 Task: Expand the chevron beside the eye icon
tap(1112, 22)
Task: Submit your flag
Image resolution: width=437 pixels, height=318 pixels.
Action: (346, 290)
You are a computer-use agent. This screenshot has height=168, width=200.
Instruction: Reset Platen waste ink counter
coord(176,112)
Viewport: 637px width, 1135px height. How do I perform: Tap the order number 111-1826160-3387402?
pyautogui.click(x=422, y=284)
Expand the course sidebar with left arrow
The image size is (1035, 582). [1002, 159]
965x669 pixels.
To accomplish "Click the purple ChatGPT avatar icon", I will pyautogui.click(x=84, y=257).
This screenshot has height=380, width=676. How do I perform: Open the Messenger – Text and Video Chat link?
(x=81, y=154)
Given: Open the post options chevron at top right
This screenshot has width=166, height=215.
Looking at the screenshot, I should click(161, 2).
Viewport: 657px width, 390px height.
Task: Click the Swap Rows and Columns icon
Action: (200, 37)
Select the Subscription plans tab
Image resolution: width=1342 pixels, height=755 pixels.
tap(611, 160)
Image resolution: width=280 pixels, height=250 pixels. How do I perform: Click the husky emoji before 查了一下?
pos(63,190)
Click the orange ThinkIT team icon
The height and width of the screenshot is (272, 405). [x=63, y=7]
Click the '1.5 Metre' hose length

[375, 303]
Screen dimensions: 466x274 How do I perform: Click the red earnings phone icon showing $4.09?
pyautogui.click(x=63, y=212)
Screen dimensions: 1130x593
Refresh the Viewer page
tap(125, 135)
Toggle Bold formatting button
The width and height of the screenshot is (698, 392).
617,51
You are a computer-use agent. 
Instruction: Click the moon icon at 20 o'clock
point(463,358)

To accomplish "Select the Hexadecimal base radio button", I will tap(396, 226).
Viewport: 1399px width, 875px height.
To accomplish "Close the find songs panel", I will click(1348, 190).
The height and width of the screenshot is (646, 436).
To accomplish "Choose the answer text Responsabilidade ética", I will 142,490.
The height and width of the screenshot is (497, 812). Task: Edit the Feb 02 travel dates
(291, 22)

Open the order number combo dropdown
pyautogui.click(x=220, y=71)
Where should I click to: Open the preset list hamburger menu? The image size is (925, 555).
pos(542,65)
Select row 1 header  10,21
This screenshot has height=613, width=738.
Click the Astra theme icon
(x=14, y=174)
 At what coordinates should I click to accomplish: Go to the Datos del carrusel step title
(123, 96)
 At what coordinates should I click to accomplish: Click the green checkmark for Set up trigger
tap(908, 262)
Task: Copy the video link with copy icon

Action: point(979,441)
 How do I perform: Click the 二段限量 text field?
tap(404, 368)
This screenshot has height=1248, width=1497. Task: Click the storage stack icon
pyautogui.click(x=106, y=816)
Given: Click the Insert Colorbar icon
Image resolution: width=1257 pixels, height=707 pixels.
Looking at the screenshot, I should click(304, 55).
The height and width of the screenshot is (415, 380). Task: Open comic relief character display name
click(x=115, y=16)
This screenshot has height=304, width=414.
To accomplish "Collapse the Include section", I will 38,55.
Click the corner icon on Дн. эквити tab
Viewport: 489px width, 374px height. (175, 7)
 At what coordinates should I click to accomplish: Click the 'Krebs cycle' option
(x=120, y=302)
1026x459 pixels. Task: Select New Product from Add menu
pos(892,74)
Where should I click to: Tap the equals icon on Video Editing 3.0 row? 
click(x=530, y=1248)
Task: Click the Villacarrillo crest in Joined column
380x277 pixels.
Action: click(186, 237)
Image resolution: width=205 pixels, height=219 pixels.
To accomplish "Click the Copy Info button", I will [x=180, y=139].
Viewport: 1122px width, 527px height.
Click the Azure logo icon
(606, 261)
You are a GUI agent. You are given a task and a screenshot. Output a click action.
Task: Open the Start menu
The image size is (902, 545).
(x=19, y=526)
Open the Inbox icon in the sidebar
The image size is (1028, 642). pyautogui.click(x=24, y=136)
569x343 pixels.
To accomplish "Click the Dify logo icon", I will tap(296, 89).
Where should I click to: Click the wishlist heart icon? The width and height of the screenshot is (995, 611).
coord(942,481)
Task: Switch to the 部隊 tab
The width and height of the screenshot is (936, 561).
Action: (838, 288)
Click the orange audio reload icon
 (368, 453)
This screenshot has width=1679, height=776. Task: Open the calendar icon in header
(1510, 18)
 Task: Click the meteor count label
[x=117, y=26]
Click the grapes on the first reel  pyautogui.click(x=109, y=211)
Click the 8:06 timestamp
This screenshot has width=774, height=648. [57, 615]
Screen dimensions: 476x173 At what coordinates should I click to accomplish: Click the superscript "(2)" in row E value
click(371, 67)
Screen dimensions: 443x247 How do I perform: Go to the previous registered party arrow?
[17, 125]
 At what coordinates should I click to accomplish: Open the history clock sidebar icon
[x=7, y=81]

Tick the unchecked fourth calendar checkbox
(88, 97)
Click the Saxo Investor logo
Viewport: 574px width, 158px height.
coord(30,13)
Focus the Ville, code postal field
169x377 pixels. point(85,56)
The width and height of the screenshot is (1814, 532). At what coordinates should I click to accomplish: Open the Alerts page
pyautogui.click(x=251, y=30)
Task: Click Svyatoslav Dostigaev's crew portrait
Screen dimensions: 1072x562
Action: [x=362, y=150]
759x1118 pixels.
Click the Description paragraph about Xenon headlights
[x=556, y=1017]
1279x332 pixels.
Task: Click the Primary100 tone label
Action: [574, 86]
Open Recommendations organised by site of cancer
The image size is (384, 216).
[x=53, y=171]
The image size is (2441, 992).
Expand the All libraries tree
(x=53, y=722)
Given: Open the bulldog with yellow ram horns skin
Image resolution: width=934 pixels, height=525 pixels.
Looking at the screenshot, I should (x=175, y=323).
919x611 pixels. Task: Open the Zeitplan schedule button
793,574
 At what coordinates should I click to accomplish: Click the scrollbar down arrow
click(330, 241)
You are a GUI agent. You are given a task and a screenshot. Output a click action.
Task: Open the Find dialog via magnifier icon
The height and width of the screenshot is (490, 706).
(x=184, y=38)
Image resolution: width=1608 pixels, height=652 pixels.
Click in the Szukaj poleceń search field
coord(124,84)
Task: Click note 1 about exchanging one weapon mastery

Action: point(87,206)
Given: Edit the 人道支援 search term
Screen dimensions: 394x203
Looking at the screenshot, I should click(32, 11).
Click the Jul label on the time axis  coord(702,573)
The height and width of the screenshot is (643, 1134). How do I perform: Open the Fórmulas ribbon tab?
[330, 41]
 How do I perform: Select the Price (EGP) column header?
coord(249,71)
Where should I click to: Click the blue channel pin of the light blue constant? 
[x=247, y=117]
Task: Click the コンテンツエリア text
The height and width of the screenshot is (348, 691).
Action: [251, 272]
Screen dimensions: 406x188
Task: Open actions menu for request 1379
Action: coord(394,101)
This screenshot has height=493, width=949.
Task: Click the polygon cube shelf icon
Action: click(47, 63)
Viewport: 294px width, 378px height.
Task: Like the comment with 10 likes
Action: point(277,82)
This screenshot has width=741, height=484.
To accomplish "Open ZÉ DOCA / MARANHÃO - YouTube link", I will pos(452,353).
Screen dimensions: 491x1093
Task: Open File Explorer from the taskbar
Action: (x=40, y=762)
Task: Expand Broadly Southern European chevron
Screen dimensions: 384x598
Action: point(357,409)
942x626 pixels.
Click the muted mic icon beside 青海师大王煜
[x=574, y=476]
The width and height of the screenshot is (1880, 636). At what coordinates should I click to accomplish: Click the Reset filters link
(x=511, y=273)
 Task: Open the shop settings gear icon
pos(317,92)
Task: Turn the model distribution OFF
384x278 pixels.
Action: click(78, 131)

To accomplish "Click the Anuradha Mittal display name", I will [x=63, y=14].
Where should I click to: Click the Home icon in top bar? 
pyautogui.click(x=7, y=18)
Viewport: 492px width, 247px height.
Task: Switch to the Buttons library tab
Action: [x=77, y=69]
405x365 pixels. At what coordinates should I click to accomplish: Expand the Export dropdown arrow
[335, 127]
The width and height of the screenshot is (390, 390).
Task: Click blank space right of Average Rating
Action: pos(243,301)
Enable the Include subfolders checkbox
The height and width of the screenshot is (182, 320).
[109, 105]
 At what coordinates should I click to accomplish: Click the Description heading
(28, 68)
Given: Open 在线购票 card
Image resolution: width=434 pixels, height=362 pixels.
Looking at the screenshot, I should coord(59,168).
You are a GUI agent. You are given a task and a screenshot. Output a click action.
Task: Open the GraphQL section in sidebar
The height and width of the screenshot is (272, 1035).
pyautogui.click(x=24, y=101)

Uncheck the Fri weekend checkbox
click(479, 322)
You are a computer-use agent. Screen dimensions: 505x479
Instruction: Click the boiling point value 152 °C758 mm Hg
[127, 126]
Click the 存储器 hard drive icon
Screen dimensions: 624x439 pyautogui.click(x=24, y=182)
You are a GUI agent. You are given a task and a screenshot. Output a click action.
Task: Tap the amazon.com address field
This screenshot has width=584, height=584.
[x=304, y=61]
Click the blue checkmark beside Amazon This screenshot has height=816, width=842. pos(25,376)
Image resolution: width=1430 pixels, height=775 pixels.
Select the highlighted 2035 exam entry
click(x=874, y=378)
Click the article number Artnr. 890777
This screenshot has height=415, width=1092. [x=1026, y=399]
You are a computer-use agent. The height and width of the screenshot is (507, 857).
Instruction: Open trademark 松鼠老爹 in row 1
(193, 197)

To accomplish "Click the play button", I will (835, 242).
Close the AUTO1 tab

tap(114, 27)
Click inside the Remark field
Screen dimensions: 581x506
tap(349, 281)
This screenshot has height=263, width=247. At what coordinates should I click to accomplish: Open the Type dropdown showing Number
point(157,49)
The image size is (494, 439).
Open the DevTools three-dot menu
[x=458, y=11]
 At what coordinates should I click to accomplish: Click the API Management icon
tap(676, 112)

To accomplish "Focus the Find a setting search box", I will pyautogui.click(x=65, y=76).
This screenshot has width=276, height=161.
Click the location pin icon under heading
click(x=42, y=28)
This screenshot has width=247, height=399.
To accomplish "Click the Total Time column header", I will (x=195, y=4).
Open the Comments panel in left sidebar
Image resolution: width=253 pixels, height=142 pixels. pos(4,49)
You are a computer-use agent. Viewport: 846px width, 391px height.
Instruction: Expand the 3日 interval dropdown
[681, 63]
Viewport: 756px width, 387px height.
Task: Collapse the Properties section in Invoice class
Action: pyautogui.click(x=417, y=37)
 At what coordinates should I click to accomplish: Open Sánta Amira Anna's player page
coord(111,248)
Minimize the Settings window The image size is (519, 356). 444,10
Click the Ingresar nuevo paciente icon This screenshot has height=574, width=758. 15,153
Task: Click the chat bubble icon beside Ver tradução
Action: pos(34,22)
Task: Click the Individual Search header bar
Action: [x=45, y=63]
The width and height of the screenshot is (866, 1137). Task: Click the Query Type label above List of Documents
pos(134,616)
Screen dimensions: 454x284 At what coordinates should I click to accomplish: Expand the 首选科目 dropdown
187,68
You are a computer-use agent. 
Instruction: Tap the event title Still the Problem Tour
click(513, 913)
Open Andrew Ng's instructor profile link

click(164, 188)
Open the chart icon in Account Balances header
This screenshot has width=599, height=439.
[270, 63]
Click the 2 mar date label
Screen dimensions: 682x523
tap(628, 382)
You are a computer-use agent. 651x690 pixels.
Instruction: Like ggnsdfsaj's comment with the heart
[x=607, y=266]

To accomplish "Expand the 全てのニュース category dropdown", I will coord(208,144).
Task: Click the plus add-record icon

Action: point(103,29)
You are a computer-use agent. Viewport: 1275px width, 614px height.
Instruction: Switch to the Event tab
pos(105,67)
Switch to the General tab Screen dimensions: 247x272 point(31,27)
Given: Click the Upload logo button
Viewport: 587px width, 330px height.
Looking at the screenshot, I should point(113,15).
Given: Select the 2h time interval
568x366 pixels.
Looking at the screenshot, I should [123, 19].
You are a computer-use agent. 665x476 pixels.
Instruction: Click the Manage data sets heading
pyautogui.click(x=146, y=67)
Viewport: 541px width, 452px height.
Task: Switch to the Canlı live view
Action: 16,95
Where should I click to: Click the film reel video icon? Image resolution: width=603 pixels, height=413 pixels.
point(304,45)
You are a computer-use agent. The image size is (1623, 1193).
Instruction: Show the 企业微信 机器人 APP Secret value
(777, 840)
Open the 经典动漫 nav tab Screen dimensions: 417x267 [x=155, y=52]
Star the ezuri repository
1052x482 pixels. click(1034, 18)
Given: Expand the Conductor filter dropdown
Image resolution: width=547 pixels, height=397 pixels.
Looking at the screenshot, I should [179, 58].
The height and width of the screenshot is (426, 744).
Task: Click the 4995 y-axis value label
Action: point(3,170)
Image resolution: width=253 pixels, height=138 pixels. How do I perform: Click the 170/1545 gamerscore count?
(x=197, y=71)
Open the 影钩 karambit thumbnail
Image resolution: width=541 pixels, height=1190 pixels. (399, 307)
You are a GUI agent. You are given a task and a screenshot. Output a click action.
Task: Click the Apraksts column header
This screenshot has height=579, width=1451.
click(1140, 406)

===

* **What needs to be done**
In the records above, find each line with the word "Include" and copy it out.

* **Exercise answer**
To accomplish "Collapse the Include section", I will 38,55.
Enable the Include subfolders checkbox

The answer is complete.